## Aim of the task
All of the data that follows should be written out exactly.

## Records
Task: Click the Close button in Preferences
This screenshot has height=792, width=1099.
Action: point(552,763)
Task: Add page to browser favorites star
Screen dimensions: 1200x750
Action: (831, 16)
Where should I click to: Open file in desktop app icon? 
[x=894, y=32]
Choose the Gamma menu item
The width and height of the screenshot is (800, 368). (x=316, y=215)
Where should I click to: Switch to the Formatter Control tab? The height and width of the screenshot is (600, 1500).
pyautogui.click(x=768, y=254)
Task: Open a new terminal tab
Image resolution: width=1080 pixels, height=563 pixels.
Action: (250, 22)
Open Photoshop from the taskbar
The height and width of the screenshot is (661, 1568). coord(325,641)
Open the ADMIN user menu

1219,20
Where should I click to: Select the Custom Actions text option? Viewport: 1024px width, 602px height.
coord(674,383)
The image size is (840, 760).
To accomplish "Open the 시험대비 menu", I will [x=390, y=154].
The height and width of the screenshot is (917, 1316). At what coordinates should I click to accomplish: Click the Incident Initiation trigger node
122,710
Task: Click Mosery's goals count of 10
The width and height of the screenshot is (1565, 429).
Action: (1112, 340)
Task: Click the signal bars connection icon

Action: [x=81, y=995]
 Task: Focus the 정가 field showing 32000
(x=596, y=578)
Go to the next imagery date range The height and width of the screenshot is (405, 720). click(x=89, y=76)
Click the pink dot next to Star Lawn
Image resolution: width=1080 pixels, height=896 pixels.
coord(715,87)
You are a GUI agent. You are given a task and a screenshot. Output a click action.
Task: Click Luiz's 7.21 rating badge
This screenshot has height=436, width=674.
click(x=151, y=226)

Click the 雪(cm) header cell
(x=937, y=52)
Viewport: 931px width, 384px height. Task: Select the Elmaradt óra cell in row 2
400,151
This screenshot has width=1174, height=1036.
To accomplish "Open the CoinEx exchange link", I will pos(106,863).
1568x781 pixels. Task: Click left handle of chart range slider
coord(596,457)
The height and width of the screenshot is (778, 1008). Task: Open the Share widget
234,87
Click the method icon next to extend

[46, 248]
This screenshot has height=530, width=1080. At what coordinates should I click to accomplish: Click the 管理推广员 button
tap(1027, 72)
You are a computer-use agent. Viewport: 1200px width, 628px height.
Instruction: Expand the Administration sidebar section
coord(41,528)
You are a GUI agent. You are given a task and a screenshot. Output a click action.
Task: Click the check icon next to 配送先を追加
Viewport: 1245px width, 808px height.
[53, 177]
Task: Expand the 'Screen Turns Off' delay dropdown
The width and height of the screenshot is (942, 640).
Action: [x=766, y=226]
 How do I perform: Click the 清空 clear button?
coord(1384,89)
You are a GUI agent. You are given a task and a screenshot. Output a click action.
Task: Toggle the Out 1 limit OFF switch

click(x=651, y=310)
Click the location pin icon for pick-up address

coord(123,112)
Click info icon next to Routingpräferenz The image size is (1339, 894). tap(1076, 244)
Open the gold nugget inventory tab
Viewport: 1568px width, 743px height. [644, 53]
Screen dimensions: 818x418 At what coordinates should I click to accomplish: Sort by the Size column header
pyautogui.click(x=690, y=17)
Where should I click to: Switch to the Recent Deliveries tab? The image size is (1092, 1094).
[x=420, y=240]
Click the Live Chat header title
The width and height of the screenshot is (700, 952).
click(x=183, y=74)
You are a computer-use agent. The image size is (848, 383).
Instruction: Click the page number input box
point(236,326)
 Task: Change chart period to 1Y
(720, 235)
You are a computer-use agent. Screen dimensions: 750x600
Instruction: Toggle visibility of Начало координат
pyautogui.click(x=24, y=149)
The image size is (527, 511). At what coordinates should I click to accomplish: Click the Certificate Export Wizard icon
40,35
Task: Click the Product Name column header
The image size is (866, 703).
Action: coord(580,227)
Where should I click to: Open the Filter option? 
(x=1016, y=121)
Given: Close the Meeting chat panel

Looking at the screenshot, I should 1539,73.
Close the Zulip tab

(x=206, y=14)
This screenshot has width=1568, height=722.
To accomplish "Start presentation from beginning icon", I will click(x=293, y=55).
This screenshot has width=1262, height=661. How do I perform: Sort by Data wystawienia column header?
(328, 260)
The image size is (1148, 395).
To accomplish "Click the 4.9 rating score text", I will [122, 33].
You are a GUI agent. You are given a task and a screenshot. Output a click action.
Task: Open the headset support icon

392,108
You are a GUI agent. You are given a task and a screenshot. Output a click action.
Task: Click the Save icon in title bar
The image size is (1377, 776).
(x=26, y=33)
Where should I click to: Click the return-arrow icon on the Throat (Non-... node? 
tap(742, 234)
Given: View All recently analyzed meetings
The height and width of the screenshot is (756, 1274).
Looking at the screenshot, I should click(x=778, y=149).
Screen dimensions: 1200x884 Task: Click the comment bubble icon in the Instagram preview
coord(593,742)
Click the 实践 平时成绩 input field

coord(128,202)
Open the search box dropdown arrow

## Written solution
Task: Click the Close button in Preferences
This screenshot has height=792, width=1099.
Action: point(552,763)
Task: Add page to browser favorites star
Screen dimensions: 1200x750
Action: (831, 16)
Where should I click to: Open file in desktop app icon? 
[x=894, y=32]
Choose the Gamma menu item
The width and height of the screenshot is (800, 368). (x=316, y=215)
Where should I click to: Switch to the Formatter Control tab? The height and width of the screenshot is (600, 1500).
pyautogui.click(x=768, y=254)
Task: Open a new terminal tab
Image resolution: width=1080 pixels, height=563 pixels.
Action: (250, 22)
Open Photoshop from the taskbar
The height and width of the screenshot is (661, 1568). coord(325,641)
Open the ADMIN user menu

1219,20
Where should I click to: Select the Custom Actions text option? Viewport: 1024px width, 602px height.
coord(674,383)
The image size is (840, 760).
To accomplish "Open the 시험대비 menu", I will [x=390, y=154].
The height and width of the screenshot is (917, 1316). At what coordinates should I click to accomplish: Click the Incident Initiation trigger node
122,710
Task: Click Mosery's goals count of 10
The width and height of the screenshot is (1565, 429).
Action: (1112, 340)
Task: Click the signal bars connection icon

Action: [x=81, y=995]
 Task: Focus the 정가 field showing 32000
(x=596, y=578)
Go to the next imagery date range The height and width of the screenshot is (405, 720). click(x=89, y=76)
Click the pink dot next to Star Lawn
Image resolution: width=1080 pixels, height=896 pixels.
coord(715,87)
You are a GUI agent. You are given a task and a screenshot. Output a click action.
Task: Click Luiz's 7.21 rating badge
This screenshot has height=436, width=674.
click(x=151, y=226)

Click the 雪(cm) header cell
(x=937, y=52)
Viewport: 931px width, 384px height. Task: Select the Elmaradt óra cell in row 2
400,151
This screenshot has width=1174, height=1036.
To accomplish "Open the CoinEx exchange link", I will pos(106,863).
1568x781 pixels. Task: Click left handle of chart range slider
coord(596,457)
The height and width of the screenshot is (778, 1008). Task: Open the Share widget
234,87
Click the method icon next to extend

[46, 248]
This screenshot has height=530, width=1080. At what coordinates should I click to accomplish: Click the 管理推广员 button
tap(1027, 72)
You are a computer-use agent. Viewport: 1200px width, 628px height.
Instruction: Expand the Administration sidebar section
coord(41,528)
You are a GUI agent. You are given a task and a screenshot. Output a click action.
Task: Click the check icon next to 配送先を追加
Viewport: 1245px width, 808px height.
[53, 177]
Task: Expand the 'Screen Turns Off' delay dropdown
The width and height of the screenshot is (942, 640).
Action: [x=766, y=226]
 How do I perform: Click the 清空 clear button?
coord(1384,89)
You are a GUI agent. You are given a task and a screenshot. Output a click action.
Task: Toggle the Out 1 limit OFF switch

click(x=651, y=310)
Click the location pin icon for pick-up address

coord(123,112)
Click info icon next to Routingpräferenz The image size is (1339, 894). tap(1076, 244)
Open the gold nugget inventory tab
Viewport: 1568px width, 743px height. [644, 53]
Screen dimensions: 818x418 At what coordinates should I click to accomplish: Sort by the Size column header
pyautogui.click(x=690, y=17)
Where should I click to: Switch to the Recent Deliveries tab? The image size is (1092, 1094).
[x=420, y=240]
Click the Live Chat header title
The width and height of the screenshot is (700, 952).
click(x=183, y=74)
You are a computer-use agent. The image size is (848, 383).
Instruction: Click the page number input box
point(236,326)
 Task: Change chart period to 1Y
(720, 235)
You are a computer-use agent. Screen dimensions: 750x600
Instruction: Toggle visibility of Начало координат
pyautogui.click(x=24, y=149)
The image size is (527, 511). At what coordinates should I click to accomplish: Click the Certificate Export Wizard icon
40,35
Task: Click the Product Name column header
The image size is (866, 703).
Action: coord(580,227)
Where should I click to: Open the Filter option? 
(x=1016, y=121)
Given: Close the Meeting chat panel

Looking at the screenshot, I should 1539,73.
Close the Zulip tab

(x=206, y=14)
This screenshot has width=1568, height=722.
To accomplish "Start presentation from beginning icon", I will click(x=293, y=55).
This screenshot has width=1262, height=661. How do I perform: Sort by Data wystawienia column header?
(328, 260)
The image size is (1148, 395).
To accomplish "Click the 4.9 rating score text", I will [122, 33].
You are a GUI agent. You are given a task and a screenshot. Output a click action.
Task: Open the headset support icon

392,108
You are a GUI agent. You are given a task and a screenshot. Output a click action.
Task: Click the Save icon in title bar
The image size is (1377, 776).
(x=26, y=33)
Where should I click to: Click the return-arrow icon on the Throat (Non-... node? 
tap(742, 234)
Given: View All recently analyzed meetings
The height and width of the screenshot is (756, 1274).
Looking at the screenshot, I should click(x=778, y=149).
Screen dimensions: 1200x884 Task: Click the comment bubble icon in the Instagram preview
coord(593,742)
Click the 实践 平时成绩 input field

coord(128,202)
Open the search box dropdown arrow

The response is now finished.